> [EXERCISE GOAL]
Look through the data below for the line with "Task: Click into the First Name field" and the line with "Task: Sort by 月均计算机搜索量 column arrows", then output those two and all lines in between, exactly as written.

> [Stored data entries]
========================================

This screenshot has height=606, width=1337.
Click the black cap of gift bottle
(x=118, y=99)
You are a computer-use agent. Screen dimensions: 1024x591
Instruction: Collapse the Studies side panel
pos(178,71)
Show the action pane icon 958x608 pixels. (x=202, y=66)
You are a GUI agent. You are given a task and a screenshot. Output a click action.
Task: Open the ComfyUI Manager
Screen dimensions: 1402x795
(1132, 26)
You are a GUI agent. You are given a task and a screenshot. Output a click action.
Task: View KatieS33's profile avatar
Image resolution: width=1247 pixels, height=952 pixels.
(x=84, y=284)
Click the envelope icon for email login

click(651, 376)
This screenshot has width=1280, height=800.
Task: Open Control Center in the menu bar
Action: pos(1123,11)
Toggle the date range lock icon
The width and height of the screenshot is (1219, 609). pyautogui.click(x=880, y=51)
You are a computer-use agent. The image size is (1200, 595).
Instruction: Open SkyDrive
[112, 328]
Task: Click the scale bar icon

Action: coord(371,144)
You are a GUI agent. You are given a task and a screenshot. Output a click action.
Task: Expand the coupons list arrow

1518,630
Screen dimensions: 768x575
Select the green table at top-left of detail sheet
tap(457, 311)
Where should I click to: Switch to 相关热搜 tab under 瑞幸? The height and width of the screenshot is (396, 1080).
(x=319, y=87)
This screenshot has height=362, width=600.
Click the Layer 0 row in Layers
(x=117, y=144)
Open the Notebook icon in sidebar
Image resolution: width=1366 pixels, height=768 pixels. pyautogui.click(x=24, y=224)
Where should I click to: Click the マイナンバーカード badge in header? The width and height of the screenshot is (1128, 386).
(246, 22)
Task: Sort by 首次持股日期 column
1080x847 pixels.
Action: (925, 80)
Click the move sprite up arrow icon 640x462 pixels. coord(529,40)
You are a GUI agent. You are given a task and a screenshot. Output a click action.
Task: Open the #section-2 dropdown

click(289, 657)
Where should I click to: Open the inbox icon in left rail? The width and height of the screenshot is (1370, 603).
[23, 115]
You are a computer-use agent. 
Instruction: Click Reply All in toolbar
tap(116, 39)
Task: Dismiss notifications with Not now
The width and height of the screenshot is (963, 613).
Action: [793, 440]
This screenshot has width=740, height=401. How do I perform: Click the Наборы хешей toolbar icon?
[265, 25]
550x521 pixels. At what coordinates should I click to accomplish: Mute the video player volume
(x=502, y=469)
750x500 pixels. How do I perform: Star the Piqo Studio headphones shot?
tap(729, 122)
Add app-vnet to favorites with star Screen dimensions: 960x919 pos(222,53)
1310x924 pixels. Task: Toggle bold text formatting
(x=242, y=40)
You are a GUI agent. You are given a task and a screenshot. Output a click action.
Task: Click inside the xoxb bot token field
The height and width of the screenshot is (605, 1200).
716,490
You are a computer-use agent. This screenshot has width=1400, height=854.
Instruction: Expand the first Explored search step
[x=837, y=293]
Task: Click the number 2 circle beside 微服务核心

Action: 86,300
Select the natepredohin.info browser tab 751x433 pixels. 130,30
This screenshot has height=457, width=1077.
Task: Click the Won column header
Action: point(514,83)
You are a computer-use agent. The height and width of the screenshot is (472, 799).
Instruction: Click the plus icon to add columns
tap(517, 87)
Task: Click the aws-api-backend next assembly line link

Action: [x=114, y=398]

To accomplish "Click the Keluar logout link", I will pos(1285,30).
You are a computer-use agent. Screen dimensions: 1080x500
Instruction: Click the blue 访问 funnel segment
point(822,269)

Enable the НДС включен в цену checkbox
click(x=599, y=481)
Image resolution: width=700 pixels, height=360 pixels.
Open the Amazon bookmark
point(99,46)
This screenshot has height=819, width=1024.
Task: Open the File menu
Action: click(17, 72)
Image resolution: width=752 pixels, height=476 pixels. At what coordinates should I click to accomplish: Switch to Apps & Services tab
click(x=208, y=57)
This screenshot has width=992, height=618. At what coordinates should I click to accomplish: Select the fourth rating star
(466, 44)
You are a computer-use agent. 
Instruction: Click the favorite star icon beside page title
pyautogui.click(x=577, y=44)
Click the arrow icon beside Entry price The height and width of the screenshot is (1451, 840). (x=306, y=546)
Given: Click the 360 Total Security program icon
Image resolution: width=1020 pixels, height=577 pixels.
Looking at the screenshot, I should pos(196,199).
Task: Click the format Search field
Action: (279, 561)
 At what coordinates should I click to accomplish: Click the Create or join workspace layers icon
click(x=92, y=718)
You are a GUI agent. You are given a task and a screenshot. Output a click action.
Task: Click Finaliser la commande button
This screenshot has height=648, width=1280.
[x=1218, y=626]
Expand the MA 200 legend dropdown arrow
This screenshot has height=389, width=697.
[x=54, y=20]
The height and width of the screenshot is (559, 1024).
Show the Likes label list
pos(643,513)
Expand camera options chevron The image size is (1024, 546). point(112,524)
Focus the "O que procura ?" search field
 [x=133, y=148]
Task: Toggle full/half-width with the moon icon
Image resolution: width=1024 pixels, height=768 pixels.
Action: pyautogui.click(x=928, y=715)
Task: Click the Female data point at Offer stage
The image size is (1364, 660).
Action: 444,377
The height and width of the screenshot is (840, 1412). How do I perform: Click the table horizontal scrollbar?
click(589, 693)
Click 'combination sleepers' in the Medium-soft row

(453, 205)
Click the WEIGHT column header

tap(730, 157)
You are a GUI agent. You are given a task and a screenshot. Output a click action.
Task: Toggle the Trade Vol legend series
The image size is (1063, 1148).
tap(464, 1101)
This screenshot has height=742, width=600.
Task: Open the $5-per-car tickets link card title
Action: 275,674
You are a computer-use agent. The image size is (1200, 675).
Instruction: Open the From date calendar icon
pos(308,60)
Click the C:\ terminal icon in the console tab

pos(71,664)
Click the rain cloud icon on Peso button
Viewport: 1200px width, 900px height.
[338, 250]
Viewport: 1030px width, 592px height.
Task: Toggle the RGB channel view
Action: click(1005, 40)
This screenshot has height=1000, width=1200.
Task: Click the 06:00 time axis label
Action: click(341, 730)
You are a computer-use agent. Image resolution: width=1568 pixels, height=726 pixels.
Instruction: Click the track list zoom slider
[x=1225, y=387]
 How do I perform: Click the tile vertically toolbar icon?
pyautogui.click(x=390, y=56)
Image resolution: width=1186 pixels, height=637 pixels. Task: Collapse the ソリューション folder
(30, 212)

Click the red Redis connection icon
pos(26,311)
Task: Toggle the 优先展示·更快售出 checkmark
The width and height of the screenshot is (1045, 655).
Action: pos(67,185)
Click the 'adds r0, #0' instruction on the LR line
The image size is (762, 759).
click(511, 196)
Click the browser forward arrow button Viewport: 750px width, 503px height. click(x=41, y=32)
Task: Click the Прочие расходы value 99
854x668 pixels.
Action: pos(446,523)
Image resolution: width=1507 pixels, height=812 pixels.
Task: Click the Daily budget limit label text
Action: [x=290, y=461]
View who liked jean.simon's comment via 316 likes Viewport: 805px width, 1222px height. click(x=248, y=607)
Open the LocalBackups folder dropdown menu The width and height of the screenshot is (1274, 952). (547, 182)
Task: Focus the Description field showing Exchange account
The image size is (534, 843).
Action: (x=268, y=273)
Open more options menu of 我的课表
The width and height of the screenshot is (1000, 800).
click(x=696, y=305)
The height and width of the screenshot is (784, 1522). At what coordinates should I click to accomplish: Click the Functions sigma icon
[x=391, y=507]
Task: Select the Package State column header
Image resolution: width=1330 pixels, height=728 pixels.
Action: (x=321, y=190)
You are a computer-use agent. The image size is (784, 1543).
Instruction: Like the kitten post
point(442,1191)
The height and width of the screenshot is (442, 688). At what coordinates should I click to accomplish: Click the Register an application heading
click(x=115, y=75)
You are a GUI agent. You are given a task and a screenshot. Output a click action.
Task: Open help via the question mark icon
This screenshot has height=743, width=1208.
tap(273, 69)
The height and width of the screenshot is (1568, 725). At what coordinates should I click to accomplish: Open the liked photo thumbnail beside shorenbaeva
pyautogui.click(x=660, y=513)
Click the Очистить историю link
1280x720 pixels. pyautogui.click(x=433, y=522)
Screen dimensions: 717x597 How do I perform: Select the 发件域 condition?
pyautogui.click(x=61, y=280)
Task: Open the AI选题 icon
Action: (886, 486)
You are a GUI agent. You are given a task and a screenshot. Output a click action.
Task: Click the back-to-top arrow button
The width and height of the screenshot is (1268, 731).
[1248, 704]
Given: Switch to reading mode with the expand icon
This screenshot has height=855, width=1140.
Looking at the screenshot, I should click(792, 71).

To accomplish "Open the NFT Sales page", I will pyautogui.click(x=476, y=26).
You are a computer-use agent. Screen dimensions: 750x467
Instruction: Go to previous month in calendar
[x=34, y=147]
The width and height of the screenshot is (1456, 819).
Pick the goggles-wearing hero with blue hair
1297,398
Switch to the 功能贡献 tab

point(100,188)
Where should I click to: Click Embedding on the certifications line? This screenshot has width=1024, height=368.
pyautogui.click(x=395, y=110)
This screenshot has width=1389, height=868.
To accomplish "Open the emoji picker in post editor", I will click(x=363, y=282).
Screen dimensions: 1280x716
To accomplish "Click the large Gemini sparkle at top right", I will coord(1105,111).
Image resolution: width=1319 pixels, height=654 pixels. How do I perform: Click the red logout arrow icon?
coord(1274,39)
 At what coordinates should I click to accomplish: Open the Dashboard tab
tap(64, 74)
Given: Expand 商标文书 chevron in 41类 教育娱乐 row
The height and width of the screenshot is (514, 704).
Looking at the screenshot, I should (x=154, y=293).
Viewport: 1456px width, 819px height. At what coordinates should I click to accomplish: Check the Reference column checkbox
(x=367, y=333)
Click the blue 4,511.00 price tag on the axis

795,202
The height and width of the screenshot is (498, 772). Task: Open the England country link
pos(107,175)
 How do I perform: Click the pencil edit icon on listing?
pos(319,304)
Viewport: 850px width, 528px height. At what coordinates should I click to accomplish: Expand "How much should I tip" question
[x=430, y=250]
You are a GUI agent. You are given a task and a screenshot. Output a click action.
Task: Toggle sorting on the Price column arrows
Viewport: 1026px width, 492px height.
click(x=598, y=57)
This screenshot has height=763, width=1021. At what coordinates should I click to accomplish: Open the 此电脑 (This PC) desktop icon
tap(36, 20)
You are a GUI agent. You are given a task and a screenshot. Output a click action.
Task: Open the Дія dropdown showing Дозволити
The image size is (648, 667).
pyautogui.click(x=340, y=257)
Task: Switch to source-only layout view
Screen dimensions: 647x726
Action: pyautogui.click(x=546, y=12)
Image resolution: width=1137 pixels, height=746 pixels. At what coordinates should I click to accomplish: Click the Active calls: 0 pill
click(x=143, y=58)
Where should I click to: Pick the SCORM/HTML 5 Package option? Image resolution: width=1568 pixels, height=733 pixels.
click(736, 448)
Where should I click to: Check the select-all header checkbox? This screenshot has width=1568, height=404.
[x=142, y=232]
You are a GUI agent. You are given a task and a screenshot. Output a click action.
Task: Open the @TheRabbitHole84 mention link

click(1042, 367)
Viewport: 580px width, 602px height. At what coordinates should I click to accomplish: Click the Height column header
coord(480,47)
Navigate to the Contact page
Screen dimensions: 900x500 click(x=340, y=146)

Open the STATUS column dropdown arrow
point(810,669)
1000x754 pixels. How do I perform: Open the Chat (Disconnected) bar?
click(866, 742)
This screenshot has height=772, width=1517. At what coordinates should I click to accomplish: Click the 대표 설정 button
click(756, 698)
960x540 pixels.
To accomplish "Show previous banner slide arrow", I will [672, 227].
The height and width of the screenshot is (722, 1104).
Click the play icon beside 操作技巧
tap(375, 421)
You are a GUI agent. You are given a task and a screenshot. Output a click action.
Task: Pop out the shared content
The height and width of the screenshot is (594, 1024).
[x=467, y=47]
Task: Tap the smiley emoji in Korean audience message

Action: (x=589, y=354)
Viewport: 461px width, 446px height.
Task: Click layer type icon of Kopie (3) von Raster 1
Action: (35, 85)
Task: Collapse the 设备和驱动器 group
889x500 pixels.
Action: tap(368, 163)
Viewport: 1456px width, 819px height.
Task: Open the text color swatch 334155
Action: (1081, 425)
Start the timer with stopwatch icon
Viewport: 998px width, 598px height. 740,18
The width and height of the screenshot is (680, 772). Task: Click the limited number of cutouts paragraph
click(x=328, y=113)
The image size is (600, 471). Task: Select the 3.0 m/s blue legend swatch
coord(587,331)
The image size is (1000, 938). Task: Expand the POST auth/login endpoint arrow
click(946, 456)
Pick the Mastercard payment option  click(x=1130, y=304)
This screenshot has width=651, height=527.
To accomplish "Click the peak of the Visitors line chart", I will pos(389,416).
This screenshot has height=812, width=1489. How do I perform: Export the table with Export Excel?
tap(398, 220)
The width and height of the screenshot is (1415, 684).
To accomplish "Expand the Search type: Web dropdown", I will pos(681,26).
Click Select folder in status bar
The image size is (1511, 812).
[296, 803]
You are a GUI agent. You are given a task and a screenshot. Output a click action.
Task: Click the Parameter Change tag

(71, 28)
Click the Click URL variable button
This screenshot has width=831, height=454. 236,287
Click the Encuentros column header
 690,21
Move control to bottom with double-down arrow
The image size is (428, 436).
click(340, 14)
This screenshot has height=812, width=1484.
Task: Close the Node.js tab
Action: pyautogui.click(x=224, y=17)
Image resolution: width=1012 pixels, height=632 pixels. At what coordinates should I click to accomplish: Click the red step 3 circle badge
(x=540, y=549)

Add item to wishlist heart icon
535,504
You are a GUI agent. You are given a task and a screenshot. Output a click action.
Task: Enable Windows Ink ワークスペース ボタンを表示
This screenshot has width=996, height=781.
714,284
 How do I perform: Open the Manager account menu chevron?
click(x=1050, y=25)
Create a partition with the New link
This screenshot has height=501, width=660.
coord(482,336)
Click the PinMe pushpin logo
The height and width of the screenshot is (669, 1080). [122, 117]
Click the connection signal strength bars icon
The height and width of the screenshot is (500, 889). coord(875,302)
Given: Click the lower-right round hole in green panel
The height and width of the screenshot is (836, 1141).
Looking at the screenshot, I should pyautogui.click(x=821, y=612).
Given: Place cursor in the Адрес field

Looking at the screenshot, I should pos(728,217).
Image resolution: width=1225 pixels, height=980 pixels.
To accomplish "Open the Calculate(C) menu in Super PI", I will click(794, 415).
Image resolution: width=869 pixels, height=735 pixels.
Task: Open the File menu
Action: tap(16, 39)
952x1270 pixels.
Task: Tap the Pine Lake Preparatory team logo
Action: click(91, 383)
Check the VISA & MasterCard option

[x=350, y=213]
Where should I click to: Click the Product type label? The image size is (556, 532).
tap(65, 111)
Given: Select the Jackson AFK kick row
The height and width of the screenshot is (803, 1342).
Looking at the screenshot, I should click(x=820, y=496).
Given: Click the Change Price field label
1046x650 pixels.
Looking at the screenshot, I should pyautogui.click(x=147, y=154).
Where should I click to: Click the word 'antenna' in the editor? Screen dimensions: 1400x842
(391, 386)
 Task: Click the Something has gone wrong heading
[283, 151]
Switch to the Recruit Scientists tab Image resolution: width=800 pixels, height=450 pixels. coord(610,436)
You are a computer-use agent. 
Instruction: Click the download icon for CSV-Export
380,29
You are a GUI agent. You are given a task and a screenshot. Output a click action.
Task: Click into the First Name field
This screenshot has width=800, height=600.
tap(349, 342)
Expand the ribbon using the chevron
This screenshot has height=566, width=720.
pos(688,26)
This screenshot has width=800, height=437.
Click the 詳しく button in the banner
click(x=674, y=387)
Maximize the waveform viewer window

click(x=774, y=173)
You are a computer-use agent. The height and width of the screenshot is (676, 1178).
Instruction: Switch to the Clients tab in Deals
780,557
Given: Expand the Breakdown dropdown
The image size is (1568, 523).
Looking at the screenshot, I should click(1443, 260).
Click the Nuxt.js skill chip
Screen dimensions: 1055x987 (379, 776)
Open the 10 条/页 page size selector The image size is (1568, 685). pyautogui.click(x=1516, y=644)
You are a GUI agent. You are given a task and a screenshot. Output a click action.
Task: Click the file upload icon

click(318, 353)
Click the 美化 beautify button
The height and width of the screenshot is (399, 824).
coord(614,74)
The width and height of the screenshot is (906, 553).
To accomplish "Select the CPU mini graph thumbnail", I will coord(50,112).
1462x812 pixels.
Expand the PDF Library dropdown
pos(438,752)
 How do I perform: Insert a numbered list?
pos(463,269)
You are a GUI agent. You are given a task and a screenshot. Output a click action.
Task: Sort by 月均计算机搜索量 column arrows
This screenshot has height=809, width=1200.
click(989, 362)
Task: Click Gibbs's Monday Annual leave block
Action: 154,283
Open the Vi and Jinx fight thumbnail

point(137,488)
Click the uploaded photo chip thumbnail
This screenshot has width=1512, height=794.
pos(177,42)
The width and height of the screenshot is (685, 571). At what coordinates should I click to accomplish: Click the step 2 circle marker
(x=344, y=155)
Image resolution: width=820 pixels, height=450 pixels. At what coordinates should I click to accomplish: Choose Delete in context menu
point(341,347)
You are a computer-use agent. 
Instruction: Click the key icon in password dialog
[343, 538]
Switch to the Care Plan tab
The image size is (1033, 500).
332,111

========================================

> [RESPONSE BOX]
Task: Click into the First Name field
This screenshot has width=800, height=600.
tap(349, 342)
Expand the ribbon using the chevron
This screenshot has height=566, width=720.
pos(688,26)
This screenshot has width=800, height=437.
Click the 詳しく button in the banner
click(x=674, y=387)
Maximize the waveform viewer window

click(x=774, y=173)
You are a computer-use agent. The height and width of the screenshot is (676, 1178).
Instruction: Switch to the Clients tab in Deals
780,557
Given: Expand the Breakdown dropdown
The image size is (1568, 523).
Looking at the screenshot, I should click(1443, 260).
Click the Nuxt.js skill chip
Screen dimensions: 1055x987 (379, 776)
Open the 10 条/页 page size selector The image size is (1568, 685). pyautogui.click(x=1516, y=644)
You are a GUI agent. You are given a task and a screenshot. Output a click action.
Task: Click the file upload icon

click(318, 353)
Click the 美化 beautify button
The height and width of the screenshot is (399, 824).
coord(614,74)
The width and height of the screenshot is (906, 553).
To accomplish "Select the CPU mini graph thumbnail", I will coord(50,112).
1462x812 pixels.
Expand the PDF Library dropdown
pos(438,752)
 How do I perform: Insert a numbered list?
pos(463,269)
You are a GUI agent. You are given a task and a screenshot. Output a click action.
Task: Sort by 月均计算机搜索量 column arrows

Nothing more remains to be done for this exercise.